Unless the jury could reasonably conclude there was no need for the plaintiff to be examined by a doctor, the verdict at least should have included some award to the plaintiff for medical expenses... . Also, there was evidence from the doctors, as well as from the plaintiff, that the latter suffered certain personal injuries as a result of the collision, for which the plaintiff (by virtue of the defendant's admission of liability) was entitled to recover unless the jury should disbelieve entirely that any bodily injury, pain and suffering or physical discomfort resulted to the plaintiff from the incident.
Grossman, supra, 235 So.2d at 12-13 (emphasis supplied).

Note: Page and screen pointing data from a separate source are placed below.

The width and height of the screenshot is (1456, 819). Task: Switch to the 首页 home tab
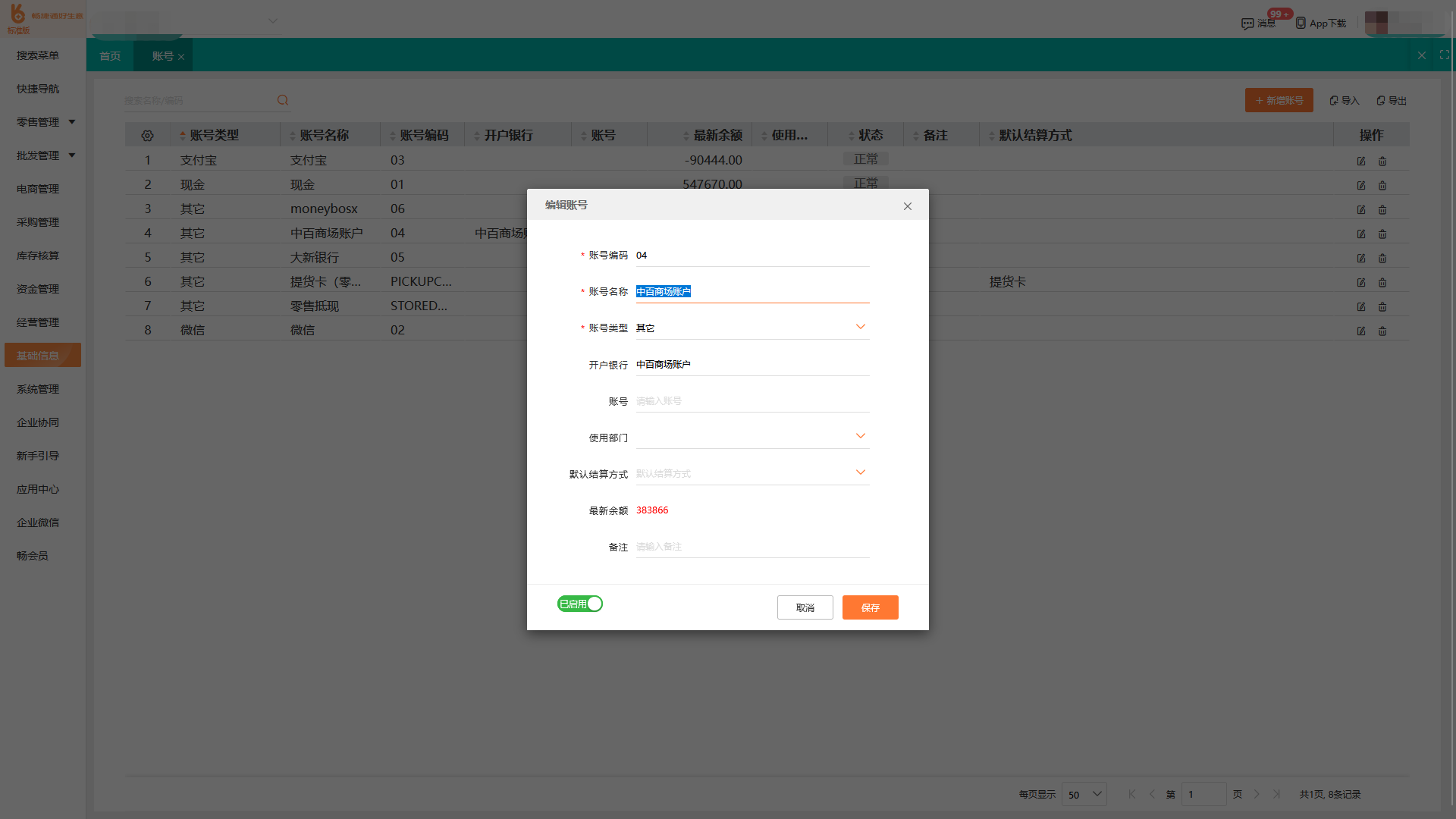(110, 56)
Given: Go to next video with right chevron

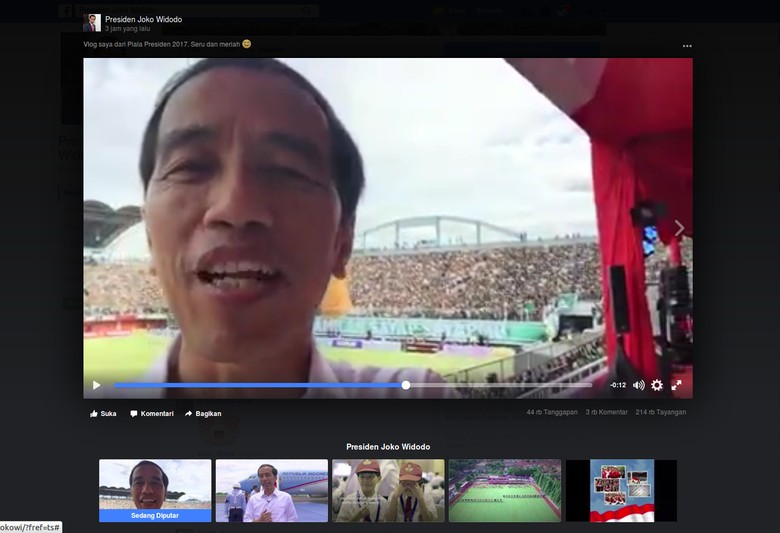Looking at the screenshot, I should [680, 228].
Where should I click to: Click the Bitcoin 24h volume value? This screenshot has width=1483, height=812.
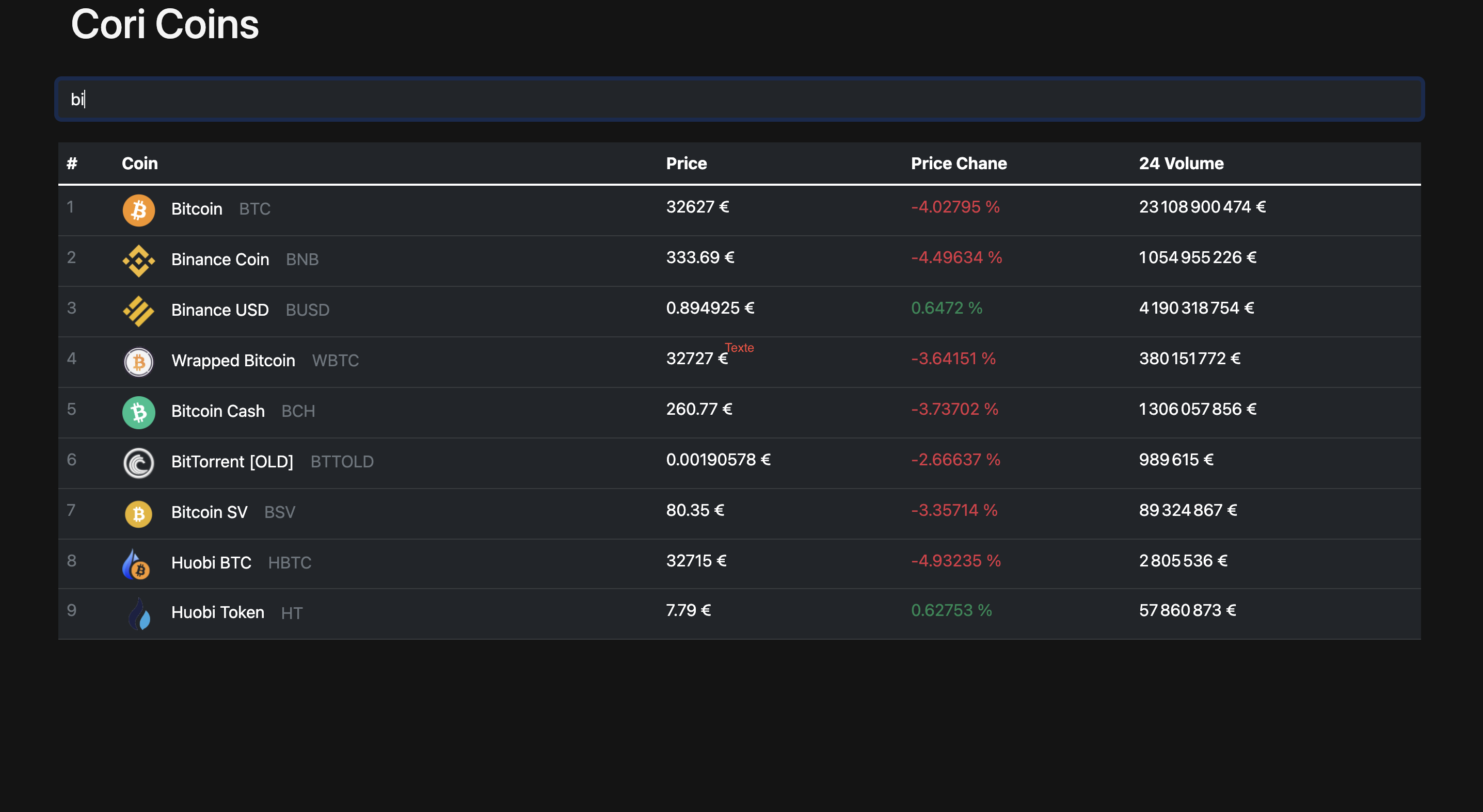(x=1202, y=207)
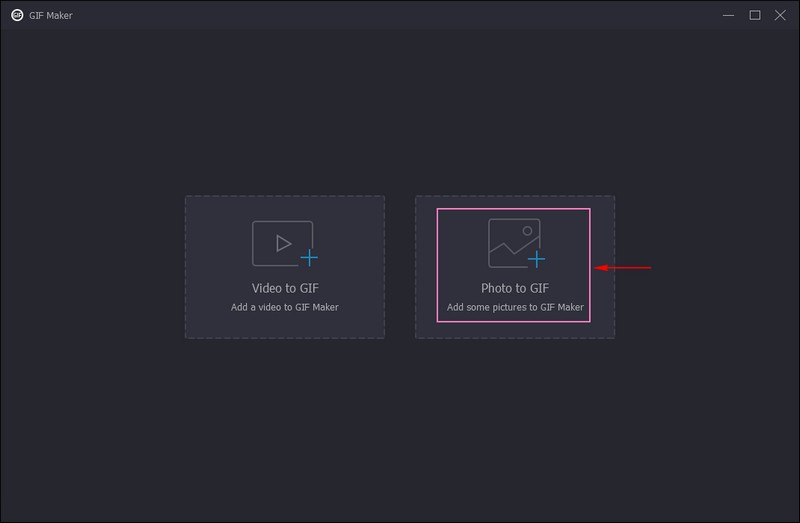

Apparently, the appellant's jury chose the last alternative. Our authority to reverse, were we so disposed, is constrained by the power of the jury to consider the totality of the evidence submitted and render a verdict not inconsistent with the manifest weight thereof, and by the discretion of the trial judge, who must satisfy himself that the jury's verdict conforms to that standard, and that the evidence was the sole basis of their decision.
Our study of the record and the caselaw compels the conclusion that we are without authority to overturn the findings of this jury, and the decision of this trial court. Nothing in the record forbids the jury's finding liability on the part of appellee, finding that appellant reasonably sought medical advice, finding that the expense thereby incurred was reasonable, but finding that appellant had not incurred a preponderantly demonstrable injury. The jury simply did not believe appellant's protestations of incapacitating back pain. Their decision in that regard was undoubtedly influenced by appellee's rebuttal evidence, to wit: Eight reels of movie film starring appellant as he stooped, bent, lifted, and climbed a twelve-foot chain-link fence.
We note finally that medical experts both the appellant's and the court's uniformly agreed that appellant had suffered a back injury, and that pain is a concomitant of the injury diagnosed. However, the difficulty of accurate diagnosis in such cases of purported back injury is common knowledge, and the jury may quite properly have taken that factor into consideration, along with the the fact of appellant's refusal to undergo certain medical tests which might have been dispositive. In an instance where lay testimony (the film) and lay knowledge (difficulty of diagnosis) bring into question the accuracy of expert testimony, a jury may properly refuse to give credence to the medical expert testimony. Shaw v. Puleo, 159 So. 2d 641, 643-44 (Fla. 1964).
We have considered the other issues raised by appellant, and have found them to be similarly without merit. Therefore, we affirm.
Affirmed.
[1] The record discloses that appellant has neither lost his job nor suffered a reduction in pay since the date of the collision. Hereinafter, we consider the jury's (and the trial court's) assessment of appellant's less demonstrable claims.